Every line from the one with "This screenshot has width=1168, height=469." to the end of the entries, both included, is to be copied exactly; the other lines stay out.

● **SOURCE RECORDS**
* * *

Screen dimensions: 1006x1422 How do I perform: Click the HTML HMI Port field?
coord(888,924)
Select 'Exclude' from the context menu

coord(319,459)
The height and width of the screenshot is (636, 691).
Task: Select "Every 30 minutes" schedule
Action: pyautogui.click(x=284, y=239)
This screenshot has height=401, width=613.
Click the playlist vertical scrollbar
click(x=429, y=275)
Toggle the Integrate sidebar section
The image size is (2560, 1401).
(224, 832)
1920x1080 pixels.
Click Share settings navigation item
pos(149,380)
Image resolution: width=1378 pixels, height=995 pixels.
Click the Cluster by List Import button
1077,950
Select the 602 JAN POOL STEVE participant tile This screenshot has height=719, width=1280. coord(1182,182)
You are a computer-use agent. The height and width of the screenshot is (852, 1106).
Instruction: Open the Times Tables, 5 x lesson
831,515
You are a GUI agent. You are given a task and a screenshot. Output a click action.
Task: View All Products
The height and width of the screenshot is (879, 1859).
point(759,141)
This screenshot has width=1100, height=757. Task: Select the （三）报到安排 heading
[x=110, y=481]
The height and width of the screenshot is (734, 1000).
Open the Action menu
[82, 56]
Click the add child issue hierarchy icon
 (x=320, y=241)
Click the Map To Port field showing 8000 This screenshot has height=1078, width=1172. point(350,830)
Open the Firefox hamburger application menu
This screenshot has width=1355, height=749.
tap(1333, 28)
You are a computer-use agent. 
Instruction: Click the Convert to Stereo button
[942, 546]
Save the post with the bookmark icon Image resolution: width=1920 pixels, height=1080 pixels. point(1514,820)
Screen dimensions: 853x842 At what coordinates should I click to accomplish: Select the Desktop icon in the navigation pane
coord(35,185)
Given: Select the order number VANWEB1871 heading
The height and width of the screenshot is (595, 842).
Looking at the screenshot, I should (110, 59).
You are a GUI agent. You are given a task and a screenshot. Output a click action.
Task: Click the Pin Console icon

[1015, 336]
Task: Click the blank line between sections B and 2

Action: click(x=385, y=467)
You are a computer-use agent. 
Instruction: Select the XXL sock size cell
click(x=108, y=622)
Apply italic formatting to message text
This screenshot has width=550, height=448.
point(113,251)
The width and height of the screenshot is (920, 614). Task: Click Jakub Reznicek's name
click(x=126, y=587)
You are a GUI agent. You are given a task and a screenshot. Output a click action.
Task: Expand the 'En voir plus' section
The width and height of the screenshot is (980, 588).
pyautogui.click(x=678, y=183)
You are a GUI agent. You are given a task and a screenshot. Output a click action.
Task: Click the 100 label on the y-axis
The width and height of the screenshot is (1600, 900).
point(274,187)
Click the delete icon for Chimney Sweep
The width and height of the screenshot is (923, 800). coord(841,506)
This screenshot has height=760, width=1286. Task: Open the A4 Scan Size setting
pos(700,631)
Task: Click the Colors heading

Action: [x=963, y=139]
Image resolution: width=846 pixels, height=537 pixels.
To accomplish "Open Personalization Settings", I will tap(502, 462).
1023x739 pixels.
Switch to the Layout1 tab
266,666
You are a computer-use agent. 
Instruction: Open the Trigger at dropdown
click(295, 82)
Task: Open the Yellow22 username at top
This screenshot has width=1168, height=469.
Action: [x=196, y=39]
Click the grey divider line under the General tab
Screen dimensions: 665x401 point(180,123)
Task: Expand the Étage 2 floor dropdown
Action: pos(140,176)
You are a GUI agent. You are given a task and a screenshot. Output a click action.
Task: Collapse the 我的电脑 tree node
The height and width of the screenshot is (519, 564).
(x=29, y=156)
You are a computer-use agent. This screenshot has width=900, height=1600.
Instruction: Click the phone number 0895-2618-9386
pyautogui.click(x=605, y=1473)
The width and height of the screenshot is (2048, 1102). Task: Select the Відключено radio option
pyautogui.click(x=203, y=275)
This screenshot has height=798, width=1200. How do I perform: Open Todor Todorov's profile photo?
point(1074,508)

* * *

● **RESPONSE TO THE EXERCISE**
This screenshot has width=1168, height=469.
Action: [x=196, y=39]
Click the grey divider line under the General tab
Screen dimensions: 665x401 point(180,123)
Task: Expand the Étage 2 floor dropdown
Action: pos(140,176)
You are a GUI agent. You are given a task and a screenshot. Output a click action.
Task: Collapse the 我的电脑 tree node
The height and width of the screenshot is (519, 564).
(x=29, y=156)
You are a computer-use agent. This screenshot has width=900, height=1600.
Instruction: Click the phone number 0895-2618-9386
pyautogui.click(x=605, y=1473)
The width and height of the screenshot is (2048, 1102). Task: Select the Відключено radio option
pyautogui.click(x=203, y=275)
This screenshot has height=798, width=1200. How do I perform: Open Todor Todorov's profile photo?
point(1074,508)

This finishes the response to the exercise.